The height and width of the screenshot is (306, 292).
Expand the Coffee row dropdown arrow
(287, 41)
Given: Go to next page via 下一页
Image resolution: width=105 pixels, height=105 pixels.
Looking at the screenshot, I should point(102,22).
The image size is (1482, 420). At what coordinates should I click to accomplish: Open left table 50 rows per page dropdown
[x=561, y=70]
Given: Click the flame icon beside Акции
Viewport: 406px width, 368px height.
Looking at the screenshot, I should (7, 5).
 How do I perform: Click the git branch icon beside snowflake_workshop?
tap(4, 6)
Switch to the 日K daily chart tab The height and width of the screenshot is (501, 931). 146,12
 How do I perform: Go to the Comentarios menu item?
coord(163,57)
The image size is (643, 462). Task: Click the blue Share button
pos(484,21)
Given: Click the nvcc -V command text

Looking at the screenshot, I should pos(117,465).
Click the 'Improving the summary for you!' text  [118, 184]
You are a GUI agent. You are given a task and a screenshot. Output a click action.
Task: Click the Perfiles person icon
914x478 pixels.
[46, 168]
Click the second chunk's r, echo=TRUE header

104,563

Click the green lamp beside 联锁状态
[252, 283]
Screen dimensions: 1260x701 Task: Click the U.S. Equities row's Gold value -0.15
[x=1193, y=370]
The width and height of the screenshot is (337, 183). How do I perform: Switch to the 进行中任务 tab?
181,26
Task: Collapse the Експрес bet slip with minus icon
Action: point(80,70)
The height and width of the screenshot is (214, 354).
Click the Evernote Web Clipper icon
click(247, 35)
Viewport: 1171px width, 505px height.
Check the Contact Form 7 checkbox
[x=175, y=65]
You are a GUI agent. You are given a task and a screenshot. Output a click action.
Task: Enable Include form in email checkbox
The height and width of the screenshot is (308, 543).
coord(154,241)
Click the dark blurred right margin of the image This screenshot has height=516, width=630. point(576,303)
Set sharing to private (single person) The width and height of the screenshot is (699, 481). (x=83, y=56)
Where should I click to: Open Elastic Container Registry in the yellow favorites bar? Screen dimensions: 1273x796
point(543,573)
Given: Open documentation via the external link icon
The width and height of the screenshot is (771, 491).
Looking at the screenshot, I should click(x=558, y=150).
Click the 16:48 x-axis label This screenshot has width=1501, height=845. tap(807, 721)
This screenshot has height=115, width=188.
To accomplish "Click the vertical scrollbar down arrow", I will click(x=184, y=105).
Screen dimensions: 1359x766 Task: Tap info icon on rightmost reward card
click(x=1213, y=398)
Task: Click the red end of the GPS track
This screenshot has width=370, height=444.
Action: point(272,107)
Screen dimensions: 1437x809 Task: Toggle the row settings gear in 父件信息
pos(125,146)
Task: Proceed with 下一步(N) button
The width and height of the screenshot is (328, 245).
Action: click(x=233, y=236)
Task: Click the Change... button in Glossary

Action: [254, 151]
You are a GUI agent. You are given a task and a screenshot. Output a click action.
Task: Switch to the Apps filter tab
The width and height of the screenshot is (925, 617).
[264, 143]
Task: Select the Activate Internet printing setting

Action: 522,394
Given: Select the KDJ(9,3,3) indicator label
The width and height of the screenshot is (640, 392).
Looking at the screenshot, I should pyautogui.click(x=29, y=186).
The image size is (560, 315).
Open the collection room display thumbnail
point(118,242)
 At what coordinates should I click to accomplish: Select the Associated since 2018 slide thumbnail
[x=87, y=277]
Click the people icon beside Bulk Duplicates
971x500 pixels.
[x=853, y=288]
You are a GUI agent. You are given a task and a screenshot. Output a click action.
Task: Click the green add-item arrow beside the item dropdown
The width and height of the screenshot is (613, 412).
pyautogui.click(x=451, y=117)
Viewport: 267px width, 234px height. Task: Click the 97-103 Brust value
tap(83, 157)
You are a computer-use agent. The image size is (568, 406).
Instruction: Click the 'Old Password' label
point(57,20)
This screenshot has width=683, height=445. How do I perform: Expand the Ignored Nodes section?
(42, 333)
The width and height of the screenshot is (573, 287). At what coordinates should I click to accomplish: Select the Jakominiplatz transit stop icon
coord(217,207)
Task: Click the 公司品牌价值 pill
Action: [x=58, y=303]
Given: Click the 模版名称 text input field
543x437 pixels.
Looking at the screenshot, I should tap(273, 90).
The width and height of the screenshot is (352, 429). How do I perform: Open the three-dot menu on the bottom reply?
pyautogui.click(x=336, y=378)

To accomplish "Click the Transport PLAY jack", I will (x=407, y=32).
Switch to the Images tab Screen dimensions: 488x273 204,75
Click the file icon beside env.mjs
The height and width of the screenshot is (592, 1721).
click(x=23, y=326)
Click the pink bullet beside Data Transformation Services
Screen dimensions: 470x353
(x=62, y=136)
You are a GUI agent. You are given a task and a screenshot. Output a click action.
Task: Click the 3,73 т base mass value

- - - - -

* _ACTION ITEM_
Say how many of the lines above include the string "will", and give no other words.

* _FINISHED EXERCISE_
2